(Source information Opens)
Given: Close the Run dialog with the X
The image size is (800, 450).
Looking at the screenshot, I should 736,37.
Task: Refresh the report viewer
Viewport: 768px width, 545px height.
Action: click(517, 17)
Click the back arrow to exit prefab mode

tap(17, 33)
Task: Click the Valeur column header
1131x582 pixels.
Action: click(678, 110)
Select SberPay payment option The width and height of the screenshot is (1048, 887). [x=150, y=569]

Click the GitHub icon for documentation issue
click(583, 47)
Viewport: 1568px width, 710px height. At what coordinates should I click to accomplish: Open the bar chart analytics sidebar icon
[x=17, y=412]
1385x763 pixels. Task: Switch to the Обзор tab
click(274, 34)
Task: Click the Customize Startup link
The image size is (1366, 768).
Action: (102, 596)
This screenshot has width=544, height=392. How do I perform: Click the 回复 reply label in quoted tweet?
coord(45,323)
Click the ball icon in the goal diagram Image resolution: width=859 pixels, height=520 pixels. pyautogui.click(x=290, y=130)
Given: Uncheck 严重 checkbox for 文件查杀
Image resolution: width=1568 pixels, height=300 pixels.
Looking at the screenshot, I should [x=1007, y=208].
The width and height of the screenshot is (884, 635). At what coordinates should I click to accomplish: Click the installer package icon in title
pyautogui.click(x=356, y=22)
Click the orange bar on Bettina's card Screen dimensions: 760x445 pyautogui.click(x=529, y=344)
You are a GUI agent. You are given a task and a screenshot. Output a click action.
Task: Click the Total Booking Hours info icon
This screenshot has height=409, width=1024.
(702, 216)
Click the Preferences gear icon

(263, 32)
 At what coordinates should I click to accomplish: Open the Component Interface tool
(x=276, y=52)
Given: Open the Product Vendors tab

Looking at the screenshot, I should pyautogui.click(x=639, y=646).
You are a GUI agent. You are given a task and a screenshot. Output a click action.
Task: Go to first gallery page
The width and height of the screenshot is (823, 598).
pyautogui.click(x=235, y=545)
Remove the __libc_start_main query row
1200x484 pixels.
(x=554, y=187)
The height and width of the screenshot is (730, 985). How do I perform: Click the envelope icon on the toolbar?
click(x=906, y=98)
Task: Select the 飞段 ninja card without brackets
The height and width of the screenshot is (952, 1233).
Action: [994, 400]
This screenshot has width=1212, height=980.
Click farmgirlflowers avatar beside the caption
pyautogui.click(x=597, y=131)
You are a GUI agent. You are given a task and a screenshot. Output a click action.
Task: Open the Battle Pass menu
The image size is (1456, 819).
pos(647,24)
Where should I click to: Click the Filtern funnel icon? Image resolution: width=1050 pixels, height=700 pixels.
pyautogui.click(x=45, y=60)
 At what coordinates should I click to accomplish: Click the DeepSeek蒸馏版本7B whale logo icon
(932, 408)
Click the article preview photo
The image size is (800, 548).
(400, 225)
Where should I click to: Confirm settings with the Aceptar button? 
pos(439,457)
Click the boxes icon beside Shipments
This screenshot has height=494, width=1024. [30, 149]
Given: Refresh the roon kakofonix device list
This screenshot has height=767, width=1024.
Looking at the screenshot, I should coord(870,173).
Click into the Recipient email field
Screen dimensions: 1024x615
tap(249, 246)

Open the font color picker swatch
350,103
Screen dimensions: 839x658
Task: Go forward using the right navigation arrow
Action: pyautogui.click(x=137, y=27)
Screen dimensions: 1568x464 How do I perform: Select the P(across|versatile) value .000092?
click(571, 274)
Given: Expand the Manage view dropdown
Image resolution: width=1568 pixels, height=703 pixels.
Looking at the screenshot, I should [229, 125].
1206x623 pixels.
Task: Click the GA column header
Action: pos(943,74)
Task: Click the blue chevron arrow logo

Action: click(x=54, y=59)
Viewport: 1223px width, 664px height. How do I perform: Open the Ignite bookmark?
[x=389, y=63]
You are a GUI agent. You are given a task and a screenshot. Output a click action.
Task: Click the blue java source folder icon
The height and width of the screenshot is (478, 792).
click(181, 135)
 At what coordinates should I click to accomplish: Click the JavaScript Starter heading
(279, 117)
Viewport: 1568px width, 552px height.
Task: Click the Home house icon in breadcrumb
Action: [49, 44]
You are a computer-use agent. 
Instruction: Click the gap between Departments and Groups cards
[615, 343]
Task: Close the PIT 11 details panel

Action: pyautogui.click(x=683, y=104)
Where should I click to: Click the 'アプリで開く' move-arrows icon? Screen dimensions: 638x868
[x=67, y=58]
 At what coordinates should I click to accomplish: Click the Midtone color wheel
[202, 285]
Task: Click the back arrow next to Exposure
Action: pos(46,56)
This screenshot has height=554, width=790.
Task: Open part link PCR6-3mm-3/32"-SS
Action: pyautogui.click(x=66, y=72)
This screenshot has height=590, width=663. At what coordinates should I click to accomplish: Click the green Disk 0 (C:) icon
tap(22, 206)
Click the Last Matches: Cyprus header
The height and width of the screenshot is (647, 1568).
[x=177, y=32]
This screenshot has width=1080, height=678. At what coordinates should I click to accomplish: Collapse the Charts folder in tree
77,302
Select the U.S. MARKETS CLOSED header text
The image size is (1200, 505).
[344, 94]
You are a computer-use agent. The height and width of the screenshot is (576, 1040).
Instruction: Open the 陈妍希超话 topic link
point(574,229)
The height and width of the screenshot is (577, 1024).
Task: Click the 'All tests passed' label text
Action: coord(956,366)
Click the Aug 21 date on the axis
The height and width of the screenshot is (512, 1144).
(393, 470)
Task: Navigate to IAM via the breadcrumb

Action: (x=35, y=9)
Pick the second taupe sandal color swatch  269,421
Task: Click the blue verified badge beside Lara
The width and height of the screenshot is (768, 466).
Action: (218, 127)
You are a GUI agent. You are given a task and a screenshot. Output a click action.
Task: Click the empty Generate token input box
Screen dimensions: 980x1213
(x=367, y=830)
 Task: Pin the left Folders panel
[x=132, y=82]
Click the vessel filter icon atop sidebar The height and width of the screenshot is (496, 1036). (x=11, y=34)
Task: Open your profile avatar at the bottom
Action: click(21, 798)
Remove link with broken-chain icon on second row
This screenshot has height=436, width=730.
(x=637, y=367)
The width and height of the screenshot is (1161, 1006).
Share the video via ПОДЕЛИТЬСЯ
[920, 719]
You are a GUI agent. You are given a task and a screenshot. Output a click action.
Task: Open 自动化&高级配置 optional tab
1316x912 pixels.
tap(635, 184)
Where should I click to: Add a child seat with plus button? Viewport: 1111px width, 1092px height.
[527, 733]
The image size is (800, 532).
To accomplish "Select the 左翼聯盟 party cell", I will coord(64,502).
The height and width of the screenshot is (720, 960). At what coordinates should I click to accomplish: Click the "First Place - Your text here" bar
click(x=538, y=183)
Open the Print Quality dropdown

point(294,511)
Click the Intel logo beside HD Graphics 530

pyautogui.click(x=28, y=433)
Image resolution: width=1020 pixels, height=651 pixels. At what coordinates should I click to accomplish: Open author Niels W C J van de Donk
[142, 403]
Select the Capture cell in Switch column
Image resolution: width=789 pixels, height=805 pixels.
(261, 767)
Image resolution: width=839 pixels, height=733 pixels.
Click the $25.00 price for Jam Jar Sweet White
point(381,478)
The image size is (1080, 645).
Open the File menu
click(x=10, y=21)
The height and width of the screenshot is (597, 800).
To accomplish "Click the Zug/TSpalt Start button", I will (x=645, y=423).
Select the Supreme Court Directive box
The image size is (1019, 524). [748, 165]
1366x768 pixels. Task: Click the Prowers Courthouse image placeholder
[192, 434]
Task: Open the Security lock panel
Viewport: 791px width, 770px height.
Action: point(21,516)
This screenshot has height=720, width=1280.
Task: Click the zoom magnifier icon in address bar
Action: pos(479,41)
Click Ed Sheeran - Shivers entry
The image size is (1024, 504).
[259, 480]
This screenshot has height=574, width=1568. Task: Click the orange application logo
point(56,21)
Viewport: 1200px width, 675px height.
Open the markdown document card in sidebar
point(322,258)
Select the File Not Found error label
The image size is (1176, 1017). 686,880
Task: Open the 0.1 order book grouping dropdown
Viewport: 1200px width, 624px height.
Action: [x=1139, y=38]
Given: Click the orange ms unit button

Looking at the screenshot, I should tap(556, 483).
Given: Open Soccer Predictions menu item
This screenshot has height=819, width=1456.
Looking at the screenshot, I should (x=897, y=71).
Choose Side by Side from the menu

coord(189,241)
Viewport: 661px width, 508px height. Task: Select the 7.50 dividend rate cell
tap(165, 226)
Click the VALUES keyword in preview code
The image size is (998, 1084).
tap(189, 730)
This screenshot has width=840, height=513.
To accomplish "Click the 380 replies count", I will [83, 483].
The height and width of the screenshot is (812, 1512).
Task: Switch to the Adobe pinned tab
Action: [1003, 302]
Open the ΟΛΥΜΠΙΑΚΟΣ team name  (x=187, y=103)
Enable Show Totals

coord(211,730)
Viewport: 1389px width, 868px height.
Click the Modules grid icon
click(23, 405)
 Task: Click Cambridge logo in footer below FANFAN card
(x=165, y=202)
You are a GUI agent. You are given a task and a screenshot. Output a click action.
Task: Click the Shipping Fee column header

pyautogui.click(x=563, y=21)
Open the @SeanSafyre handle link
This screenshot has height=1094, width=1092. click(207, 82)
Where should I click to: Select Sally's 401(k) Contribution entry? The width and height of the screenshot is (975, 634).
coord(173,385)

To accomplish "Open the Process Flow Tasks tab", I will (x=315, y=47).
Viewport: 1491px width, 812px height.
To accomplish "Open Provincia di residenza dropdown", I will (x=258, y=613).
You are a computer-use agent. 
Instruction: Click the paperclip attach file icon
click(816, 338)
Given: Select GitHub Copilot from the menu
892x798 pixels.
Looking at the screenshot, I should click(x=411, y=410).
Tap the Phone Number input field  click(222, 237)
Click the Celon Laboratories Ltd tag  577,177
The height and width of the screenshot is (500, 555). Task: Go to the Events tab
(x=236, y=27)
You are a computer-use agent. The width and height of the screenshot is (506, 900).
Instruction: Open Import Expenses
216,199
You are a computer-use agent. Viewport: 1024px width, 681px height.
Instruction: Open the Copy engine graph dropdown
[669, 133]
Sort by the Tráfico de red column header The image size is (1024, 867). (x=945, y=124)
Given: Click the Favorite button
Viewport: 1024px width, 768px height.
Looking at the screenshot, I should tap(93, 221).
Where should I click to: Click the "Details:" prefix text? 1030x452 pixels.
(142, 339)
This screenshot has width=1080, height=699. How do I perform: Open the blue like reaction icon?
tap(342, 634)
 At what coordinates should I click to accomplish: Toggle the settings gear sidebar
(Source information Closes)
▶ _Activity_
Copy out all the lines of the records that include "Refresh".

▶ _Reply to the exercise_
Task: Refresh the report viewer
Given: Refresh the roon kakofonix device list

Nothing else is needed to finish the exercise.